Ada yang berbeda dengan Idulfitri 1447 Hijriah bagi warga Iran. Mereka harus merayakan hari kemenangan di tengah situasi perang dengan Amerika Serikat (AS) dan Israel.
Ribuan umat Muslim melaksanakan salat Idulfitri di Iran yang jatuh pada Sabtu 21 Maret 2026. Dilansir AFP, Sabtu (21/3/2026), warga Iran melaksanakan salat Idulfitri, menandai berakhirnya bulan suci Ramadan sehari setelah sebagian besar negara muslim lainnya.

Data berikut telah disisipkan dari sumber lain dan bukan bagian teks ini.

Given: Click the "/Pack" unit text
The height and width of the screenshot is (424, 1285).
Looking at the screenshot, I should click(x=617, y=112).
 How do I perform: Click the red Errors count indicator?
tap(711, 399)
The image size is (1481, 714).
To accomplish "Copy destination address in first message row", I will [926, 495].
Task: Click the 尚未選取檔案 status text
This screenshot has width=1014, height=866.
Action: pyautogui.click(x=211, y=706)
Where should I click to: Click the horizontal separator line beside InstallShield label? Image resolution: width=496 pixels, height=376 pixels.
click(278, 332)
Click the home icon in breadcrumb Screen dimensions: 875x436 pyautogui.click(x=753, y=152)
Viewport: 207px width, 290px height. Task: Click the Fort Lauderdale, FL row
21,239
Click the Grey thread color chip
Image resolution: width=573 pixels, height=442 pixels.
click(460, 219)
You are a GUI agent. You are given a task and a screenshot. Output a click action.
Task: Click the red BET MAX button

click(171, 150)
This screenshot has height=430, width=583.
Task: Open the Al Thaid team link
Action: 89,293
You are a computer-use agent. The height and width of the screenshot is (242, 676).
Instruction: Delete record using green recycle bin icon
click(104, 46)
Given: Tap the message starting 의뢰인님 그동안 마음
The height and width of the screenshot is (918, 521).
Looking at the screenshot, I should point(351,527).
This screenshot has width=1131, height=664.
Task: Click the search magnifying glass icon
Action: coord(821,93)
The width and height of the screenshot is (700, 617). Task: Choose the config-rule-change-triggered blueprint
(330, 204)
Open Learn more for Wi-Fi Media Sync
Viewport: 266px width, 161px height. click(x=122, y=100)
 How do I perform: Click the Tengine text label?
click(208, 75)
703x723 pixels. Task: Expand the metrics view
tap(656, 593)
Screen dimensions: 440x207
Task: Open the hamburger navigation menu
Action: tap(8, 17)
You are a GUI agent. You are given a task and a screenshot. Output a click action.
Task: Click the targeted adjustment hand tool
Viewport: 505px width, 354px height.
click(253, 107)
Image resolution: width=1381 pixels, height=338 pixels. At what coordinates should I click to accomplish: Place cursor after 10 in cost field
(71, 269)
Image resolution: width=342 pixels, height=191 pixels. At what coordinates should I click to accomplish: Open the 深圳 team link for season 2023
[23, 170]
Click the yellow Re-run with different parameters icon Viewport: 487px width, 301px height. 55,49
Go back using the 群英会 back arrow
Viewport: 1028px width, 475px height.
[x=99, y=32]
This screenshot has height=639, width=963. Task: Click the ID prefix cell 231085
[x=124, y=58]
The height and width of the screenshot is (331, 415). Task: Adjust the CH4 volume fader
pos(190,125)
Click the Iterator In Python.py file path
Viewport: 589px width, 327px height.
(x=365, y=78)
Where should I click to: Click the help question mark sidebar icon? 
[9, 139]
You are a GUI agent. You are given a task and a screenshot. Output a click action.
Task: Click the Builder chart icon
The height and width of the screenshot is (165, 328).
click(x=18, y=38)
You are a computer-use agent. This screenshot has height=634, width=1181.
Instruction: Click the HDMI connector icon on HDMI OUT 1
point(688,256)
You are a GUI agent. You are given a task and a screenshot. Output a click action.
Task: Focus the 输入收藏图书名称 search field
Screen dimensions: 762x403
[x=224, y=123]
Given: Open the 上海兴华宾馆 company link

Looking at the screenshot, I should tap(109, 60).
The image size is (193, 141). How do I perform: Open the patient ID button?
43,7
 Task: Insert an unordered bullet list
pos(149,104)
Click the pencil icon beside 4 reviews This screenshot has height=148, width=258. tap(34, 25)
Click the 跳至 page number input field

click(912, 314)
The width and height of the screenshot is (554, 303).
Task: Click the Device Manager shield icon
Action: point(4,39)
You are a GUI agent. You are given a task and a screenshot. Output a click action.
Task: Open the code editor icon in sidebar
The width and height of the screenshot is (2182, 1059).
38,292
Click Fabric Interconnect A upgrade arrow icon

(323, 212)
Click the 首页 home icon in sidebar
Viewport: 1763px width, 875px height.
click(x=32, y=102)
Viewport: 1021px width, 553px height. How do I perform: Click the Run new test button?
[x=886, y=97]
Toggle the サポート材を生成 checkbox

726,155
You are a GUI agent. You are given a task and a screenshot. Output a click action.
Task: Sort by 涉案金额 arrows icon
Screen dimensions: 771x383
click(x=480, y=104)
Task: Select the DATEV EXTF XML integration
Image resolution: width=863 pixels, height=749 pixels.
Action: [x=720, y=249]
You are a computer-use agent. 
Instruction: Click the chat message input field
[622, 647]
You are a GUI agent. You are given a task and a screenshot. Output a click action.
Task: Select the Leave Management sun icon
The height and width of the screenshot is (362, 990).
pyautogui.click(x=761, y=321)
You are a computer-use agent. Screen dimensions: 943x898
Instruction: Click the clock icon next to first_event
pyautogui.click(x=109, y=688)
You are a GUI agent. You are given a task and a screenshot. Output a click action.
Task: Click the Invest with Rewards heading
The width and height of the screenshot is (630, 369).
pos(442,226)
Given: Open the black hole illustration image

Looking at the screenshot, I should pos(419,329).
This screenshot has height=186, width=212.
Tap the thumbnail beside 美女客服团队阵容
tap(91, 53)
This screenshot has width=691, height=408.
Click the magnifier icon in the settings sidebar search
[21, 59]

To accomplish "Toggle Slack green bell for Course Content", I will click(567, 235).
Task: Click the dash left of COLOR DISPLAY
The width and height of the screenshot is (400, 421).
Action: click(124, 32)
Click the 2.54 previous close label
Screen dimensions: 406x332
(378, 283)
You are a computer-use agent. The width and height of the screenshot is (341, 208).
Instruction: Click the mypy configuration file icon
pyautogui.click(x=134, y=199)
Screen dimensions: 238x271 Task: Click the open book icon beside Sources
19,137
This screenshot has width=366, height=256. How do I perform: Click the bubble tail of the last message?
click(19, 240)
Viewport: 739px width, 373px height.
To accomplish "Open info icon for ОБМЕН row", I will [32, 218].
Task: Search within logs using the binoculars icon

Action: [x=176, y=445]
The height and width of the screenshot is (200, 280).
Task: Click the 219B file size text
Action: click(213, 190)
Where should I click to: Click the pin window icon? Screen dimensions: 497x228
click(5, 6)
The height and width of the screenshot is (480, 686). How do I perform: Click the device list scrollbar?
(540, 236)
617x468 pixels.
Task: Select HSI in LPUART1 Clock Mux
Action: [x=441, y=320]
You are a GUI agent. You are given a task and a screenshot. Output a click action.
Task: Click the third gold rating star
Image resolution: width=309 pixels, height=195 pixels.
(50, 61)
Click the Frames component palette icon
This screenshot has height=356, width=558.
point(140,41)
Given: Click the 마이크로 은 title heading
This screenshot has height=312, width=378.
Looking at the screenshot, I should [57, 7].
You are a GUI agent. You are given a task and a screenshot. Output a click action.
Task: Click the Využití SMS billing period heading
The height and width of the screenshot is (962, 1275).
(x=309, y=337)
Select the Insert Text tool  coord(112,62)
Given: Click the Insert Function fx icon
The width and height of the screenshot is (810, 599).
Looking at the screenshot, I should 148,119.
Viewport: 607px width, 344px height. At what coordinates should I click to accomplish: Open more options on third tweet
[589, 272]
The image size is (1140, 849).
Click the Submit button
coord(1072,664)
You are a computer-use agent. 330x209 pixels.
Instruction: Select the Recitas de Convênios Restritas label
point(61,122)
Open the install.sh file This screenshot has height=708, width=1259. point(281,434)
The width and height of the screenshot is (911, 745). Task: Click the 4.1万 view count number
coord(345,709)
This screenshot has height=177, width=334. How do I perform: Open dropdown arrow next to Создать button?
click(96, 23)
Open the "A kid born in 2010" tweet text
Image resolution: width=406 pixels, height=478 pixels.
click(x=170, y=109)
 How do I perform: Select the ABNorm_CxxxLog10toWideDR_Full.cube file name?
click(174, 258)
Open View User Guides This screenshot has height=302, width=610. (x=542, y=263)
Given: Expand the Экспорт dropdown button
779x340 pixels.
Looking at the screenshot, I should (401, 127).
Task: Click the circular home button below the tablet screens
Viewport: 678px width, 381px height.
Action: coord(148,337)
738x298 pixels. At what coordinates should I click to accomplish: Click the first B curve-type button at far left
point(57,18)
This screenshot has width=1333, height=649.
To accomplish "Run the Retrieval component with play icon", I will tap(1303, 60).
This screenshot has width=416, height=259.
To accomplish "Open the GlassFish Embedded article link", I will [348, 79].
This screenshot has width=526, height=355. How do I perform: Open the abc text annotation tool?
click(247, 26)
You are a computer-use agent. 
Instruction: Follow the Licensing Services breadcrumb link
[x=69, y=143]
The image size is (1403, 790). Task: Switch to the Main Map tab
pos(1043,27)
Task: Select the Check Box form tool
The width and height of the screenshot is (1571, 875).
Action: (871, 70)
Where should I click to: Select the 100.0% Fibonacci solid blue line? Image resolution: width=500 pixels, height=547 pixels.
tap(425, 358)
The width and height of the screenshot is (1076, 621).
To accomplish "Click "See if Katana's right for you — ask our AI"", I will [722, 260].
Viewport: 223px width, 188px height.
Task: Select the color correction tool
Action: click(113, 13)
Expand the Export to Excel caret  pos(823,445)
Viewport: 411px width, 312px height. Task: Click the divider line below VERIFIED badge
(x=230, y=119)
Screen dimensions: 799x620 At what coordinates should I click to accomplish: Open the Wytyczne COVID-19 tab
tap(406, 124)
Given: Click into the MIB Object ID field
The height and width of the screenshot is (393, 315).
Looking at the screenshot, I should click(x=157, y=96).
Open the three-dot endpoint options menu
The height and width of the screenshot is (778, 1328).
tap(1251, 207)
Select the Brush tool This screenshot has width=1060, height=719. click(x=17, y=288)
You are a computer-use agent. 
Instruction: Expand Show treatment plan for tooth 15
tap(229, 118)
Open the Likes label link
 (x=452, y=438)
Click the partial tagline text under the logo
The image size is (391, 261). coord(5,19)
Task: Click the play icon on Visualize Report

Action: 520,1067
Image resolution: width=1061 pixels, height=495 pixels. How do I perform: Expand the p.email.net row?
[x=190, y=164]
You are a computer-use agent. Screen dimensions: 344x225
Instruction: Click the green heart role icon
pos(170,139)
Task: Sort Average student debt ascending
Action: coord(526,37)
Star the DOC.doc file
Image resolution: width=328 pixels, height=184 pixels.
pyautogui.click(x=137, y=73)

Saat fajar, kerumunan jemaah berkumpul di Masjid Agung Imam Khomeini di pusat Teheran, yang dinamai menurut nama pendiri republik Islam tersebut.
Karena keterbatasan ruang, banyak jamaah melaksanakan salat di luar, dengan televisi pemerintah menayangkan gambar-gambar area yang ramai di sekitar masjid, meskipun ada risiko serangan.
Televisi Iran juga menayangkan warga salat Id di tempat lain di negara itu, termasuk di Arak di bagian tengah, Zahedan di tenggara, dan kota Abadan di barat.
Sebagai informasi, Ibu Kota Iran masih terus dibombardir sampai saat ini. Iran hampir setiap hari dibombardir sejak serangan gabungan Amerika Serikat (AS)-Israel memulai perang pada 28 Februari, yang menewaskan para pejabat tinggi, termasuk pemimpin tertinggi republik Islam tersebut.